Lass mich ein gutes Werkzeug in deiner Hand sein, oh Herr, und wirke du durch mich hindurch! Dein Wille ist auch mein Wille. Lange hast du der Menschheit ihre Chance gegeben, ihren eigenen Weg zu finden. Mit Grausen musstest du mit ansehen, wie die Menschen für ihre selbstsüchtigen Ziele deine Schöpfung schändeten. Jetzt zeigst du Gnade und bringst kurz vor der drohenden Apokalypse alles wieder in Ordnung. Und da du dich selber nicht materialisieren, nicht körperlich sichtbar werden kannst, bewirkst du alles über deine Auserwählten. Durch dich erfahre ich diese nicht für möglich gehaltene Erfüllung! Das ist wahres Glück und reinste Liebe, die Liebe zu dir, in Einem.

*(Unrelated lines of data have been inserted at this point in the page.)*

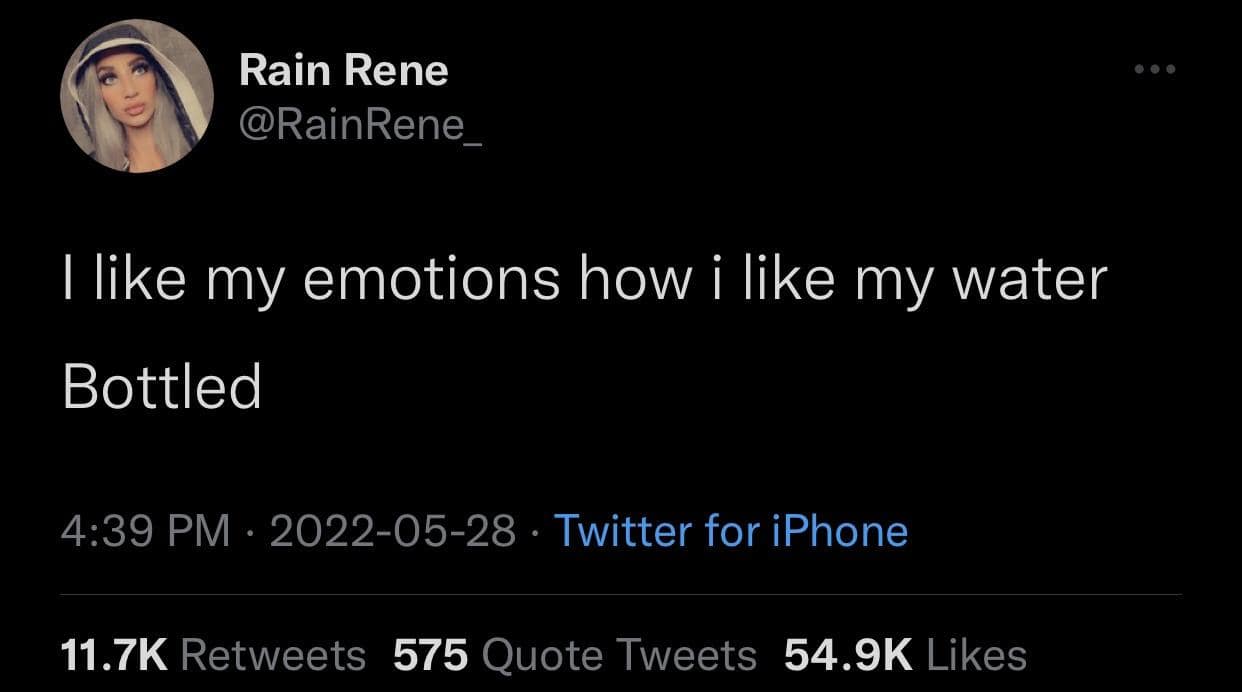Click the 4:39 PM timestamp
Viewport: 1242px width, 692px height.
[146, 530]
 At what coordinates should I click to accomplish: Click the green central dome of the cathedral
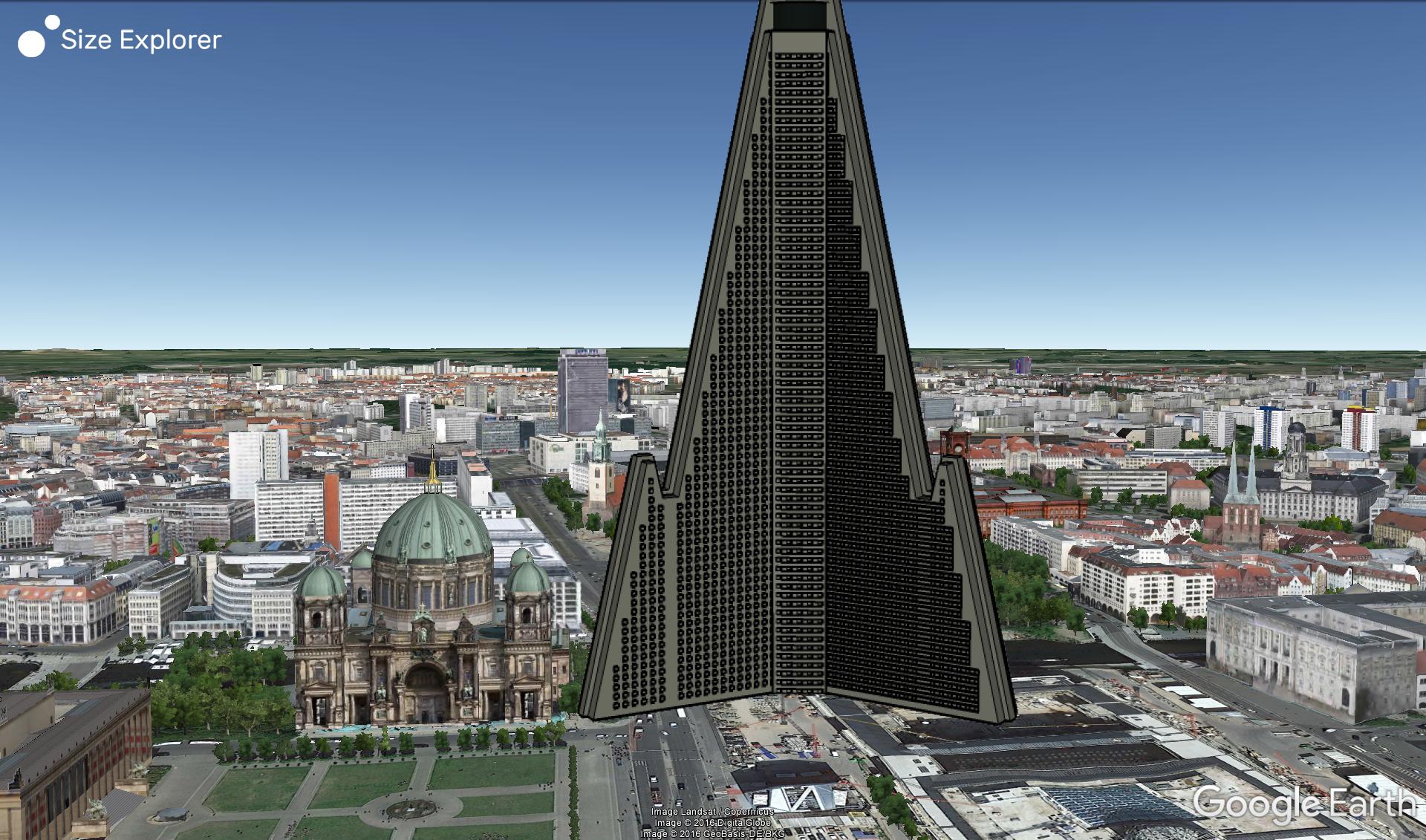[432, 527]
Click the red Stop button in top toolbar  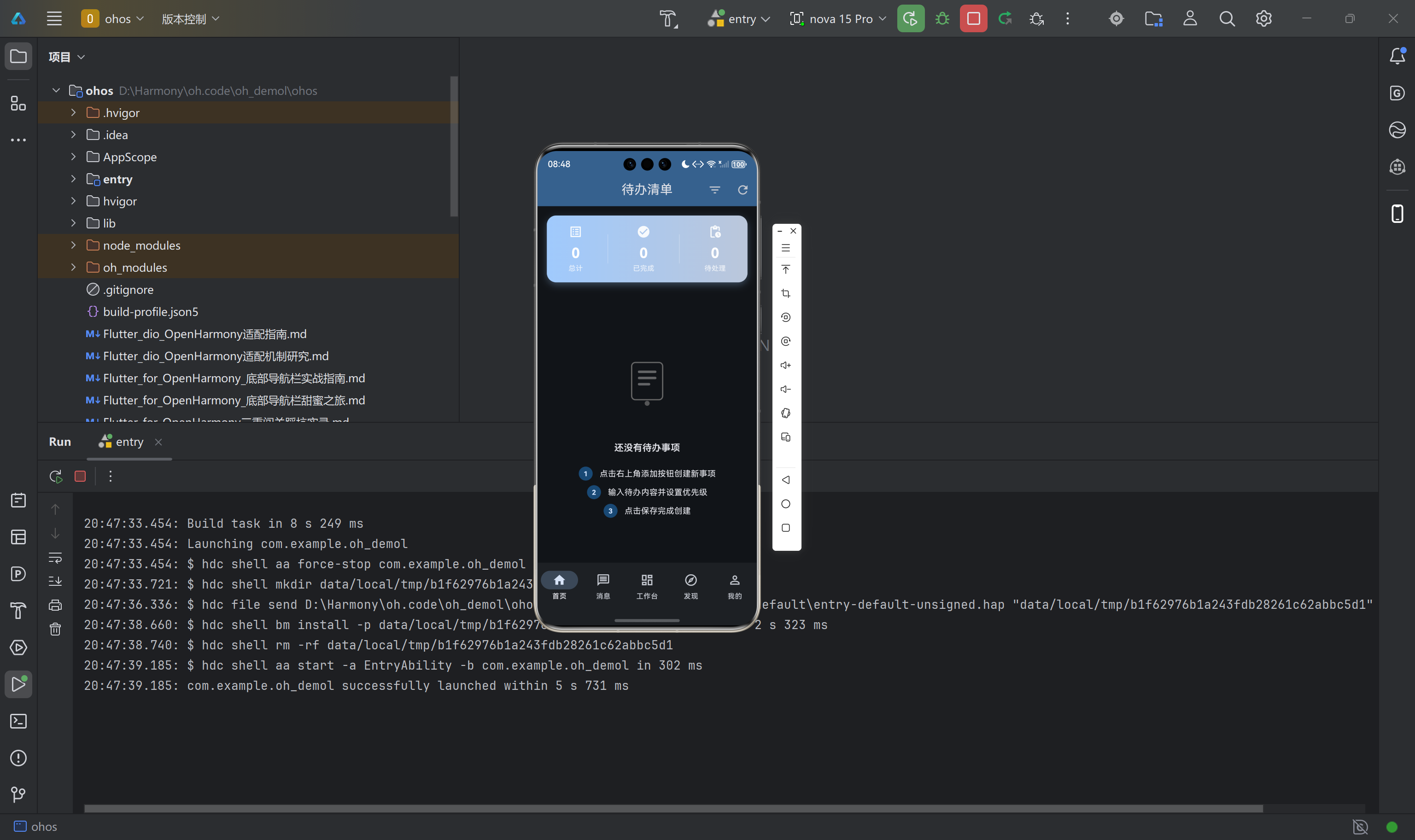(x=973, y=19)
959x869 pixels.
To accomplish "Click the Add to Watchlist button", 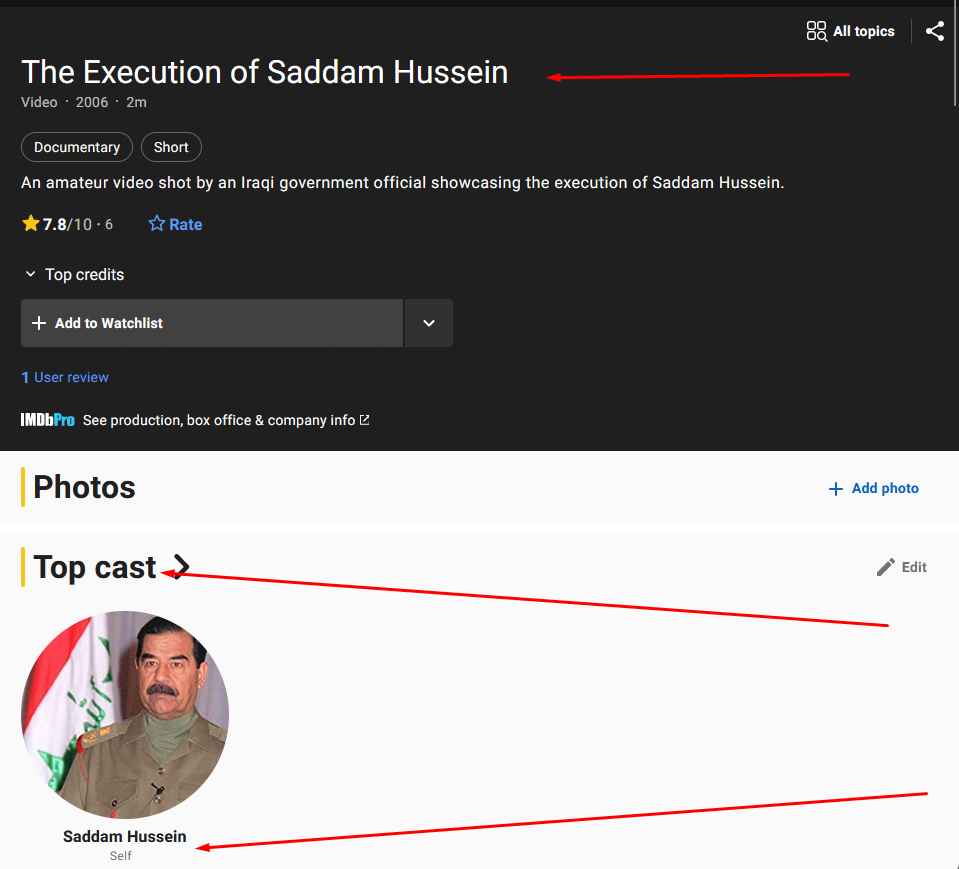I will click(x=212, y=323).
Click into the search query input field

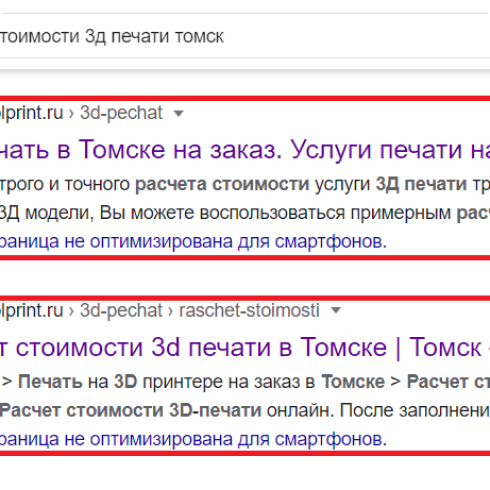(x=245, y=36)
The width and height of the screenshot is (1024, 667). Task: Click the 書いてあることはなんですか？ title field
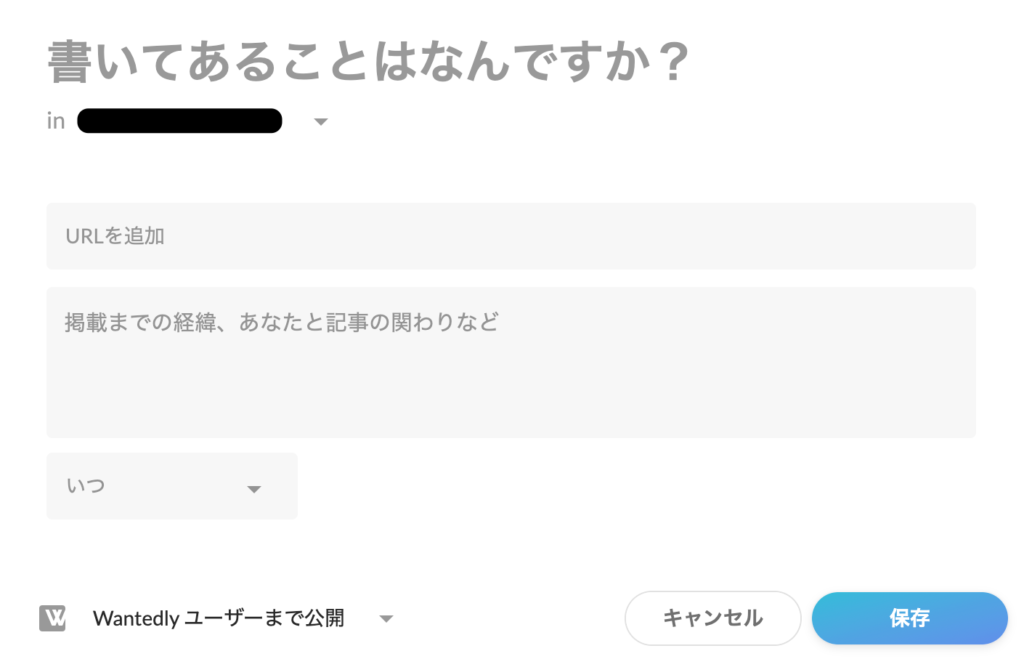(368, 62)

Karl ist alles so klar, aber er muss noch eine Lösung für seine Therapie finden, in der er nun mal ist. Wie kann er selbige zusätzlich in den Dienst der großen Sache stellen, ohne Gefahr zu laufen, in einer geschlossenen Abteilung zu landen? Mit nichts Geringerem hatte Herr Hammer schließlich gedroht! Da wird ihm schon noch was einfallen, beruhigt er sich.